--- Task directions ---
For each line of the listing that holds "course", show the full line.

---+---

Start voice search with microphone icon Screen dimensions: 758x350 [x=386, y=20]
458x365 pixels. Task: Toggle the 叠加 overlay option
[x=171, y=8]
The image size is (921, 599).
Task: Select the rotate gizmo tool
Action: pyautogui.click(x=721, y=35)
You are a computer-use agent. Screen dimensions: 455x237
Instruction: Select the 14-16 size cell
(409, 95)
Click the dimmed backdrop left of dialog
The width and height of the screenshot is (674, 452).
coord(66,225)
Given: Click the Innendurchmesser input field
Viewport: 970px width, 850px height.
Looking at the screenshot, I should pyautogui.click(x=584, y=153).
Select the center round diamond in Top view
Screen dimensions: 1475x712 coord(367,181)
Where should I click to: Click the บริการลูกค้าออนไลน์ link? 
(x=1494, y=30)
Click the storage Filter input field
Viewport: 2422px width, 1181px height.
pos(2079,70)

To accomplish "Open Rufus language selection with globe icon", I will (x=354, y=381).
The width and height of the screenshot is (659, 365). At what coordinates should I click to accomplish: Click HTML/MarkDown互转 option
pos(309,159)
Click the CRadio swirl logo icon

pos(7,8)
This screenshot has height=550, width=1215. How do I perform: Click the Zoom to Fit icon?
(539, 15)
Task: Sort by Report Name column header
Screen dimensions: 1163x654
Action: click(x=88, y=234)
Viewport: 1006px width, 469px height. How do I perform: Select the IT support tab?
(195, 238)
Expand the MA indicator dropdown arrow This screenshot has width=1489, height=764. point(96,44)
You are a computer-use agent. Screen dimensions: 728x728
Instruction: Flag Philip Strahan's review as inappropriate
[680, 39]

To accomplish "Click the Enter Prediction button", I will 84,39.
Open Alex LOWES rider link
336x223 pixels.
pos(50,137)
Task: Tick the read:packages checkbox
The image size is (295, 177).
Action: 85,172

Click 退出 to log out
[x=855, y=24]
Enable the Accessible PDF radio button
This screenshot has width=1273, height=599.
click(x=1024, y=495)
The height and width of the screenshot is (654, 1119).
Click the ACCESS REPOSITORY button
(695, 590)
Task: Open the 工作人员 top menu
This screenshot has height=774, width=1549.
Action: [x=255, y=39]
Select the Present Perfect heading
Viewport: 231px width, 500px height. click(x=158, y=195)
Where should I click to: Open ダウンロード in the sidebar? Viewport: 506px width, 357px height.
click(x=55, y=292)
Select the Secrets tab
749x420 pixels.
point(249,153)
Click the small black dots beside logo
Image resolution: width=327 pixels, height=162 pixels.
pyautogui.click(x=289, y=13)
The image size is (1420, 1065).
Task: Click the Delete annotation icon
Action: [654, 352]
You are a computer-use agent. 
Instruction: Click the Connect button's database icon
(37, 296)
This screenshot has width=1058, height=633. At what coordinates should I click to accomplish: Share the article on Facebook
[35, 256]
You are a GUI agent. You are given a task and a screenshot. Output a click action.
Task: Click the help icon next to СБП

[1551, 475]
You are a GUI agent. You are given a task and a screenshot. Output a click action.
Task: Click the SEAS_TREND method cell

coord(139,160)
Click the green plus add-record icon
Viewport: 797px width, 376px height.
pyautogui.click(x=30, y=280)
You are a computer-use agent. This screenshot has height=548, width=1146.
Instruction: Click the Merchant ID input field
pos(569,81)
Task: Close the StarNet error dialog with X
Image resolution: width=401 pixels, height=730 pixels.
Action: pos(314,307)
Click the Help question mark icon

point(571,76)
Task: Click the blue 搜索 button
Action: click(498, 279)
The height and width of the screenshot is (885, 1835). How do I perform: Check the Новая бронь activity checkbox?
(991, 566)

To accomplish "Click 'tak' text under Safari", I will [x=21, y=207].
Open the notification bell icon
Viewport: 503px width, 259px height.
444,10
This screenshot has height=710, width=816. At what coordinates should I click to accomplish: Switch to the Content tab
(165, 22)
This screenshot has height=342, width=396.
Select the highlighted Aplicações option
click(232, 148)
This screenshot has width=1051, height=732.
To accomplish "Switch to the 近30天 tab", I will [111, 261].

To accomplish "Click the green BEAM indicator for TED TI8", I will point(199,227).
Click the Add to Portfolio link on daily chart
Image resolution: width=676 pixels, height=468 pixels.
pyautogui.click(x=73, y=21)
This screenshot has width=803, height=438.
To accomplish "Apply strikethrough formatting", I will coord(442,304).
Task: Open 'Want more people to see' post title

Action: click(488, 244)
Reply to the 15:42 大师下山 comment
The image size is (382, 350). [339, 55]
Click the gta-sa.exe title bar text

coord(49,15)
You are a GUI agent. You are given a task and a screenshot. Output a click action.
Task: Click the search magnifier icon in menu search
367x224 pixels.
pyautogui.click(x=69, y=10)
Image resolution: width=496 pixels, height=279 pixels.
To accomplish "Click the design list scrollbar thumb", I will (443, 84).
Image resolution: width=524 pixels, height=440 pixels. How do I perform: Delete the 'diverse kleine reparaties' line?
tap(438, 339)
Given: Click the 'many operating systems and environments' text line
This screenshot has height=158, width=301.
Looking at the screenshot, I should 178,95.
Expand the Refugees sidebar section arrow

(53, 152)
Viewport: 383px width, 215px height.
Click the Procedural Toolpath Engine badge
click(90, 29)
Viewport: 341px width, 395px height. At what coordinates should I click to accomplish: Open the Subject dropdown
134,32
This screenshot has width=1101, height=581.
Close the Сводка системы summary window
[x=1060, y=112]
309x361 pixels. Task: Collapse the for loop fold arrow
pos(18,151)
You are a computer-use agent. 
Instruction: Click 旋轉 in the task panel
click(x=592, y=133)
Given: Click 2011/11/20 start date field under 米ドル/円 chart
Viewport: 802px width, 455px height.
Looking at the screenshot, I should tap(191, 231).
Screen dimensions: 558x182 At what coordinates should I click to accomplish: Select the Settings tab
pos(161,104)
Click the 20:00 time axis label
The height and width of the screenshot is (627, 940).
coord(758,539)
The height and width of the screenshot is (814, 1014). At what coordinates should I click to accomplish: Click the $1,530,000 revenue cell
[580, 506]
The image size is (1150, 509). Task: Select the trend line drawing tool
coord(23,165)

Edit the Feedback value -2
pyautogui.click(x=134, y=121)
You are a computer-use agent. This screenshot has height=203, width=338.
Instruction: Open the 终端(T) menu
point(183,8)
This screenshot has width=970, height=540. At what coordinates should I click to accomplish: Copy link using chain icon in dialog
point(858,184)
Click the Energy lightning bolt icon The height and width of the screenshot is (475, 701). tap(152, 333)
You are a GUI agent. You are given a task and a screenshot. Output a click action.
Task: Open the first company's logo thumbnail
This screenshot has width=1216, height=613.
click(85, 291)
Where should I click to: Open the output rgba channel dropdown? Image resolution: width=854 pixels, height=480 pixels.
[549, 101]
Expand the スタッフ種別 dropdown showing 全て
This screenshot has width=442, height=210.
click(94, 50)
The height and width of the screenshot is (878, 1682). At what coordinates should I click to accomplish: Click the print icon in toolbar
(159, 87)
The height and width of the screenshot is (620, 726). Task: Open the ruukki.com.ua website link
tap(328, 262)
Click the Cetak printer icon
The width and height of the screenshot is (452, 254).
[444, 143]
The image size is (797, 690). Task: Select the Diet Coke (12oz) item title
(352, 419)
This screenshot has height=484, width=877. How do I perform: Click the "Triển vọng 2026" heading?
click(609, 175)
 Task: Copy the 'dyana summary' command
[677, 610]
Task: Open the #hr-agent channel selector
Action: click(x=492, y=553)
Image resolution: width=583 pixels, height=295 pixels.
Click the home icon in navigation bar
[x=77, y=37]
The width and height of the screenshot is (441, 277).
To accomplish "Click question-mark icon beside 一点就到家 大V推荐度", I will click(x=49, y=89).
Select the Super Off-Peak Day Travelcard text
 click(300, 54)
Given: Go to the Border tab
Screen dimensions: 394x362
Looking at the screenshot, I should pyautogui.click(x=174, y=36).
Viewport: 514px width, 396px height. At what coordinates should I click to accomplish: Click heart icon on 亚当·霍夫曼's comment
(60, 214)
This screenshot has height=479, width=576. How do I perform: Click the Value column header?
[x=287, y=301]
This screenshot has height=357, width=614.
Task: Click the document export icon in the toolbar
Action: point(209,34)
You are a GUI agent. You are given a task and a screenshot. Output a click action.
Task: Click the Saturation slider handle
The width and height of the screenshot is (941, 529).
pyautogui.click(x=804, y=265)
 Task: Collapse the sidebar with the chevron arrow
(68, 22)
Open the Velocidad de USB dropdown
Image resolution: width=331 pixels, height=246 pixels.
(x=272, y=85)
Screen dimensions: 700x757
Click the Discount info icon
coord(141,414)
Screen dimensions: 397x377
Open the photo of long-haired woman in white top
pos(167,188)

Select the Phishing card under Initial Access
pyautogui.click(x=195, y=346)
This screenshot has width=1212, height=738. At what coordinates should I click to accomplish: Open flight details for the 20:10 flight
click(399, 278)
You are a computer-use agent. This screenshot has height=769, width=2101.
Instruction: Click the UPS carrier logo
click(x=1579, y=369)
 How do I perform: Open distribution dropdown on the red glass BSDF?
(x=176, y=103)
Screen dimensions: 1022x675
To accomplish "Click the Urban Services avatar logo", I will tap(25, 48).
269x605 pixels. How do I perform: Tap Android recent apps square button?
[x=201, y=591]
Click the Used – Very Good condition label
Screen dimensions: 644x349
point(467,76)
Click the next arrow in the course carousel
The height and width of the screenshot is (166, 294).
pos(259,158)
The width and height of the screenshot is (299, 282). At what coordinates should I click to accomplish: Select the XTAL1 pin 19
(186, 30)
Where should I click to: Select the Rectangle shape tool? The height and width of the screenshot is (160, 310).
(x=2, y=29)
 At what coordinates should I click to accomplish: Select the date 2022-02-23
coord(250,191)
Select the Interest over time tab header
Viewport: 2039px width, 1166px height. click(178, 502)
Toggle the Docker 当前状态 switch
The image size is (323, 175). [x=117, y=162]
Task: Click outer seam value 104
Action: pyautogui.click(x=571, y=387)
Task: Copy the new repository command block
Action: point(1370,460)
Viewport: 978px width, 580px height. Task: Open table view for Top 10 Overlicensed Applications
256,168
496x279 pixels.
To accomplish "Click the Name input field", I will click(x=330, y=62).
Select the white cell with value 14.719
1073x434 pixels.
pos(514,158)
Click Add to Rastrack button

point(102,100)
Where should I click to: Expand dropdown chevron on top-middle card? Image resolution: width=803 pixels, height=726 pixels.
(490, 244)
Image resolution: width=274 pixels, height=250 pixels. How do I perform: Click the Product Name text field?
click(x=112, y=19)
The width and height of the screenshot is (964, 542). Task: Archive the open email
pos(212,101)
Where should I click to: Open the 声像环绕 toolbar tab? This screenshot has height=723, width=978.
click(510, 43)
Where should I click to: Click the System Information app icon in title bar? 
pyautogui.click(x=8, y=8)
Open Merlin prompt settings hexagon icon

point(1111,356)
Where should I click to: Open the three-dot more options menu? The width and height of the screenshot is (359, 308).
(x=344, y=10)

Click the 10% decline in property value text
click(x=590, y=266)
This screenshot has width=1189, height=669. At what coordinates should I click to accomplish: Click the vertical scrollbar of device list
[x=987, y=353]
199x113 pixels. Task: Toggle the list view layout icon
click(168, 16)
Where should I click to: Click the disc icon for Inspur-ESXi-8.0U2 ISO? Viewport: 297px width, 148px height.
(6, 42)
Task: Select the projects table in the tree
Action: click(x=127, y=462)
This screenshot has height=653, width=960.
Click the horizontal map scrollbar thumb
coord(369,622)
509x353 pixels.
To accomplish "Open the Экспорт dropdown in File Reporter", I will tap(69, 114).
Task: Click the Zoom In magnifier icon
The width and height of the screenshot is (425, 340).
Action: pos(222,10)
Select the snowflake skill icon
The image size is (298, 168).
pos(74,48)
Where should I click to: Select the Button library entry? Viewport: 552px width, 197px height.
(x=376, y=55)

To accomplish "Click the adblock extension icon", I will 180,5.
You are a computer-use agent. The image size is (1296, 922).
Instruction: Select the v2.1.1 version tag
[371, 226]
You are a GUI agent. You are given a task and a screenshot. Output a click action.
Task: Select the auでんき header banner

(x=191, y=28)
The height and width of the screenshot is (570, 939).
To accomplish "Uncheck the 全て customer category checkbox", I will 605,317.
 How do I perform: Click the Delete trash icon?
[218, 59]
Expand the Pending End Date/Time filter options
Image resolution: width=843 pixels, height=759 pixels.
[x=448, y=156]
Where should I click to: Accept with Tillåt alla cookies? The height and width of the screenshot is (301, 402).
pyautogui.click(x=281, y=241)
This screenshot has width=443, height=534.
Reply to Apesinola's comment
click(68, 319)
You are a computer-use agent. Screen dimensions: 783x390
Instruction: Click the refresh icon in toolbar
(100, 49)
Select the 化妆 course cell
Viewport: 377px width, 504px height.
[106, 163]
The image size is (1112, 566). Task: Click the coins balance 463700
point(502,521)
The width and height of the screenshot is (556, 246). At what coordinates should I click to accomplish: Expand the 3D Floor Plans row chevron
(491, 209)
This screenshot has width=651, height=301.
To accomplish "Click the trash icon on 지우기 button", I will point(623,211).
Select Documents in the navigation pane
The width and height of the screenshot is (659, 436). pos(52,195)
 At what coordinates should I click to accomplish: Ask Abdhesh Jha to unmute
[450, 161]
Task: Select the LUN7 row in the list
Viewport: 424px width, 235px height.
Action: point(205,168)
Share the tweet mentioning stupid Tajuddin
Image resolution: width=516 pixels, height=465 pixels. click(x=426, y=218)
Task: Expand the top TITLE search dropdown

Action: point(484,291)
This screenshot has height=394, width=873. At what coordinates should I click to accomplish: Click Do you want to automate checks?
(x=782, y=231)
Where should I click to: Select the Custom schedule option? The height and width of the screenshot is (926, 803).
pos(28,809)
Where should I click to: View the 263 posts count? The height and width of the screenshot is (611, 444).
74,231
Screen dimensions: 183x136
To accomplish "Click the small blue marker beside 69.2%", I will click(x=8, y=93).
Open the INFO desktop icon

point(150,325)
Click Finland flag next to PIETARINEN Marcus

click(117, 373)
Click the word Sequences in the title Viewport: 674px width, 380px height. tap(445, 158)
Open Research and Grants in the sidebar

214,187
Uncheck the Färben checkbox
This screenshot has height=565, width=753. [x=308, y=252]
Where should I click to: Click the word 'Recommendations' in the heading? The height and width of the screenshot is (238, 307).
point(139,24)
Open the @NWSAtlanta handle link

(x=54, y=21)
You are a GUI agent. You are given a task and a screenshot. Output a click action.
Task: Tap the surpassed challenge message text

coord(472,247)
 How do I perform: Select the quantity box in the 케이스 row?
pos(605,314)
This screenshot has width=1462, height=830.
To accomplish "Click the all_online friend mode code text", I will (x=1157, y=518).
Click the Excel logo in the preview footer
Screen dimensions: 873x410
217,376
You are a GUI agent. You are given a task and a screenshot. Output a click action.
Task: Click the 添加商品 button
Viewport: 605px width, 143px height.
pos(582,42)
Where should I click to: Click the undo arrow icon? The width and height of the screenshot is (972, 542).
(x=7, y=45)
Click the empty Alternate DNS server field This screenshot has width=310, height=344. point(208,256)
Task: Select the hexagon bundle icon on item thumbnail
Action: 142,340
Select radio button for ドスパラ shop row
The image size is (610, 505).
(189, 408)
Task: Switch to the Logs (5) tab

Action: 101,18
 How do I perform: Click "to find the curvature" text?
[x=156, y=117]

---+---

--- Answer ---
Click the next arrow in the course carousel
Select the 化妆 course cell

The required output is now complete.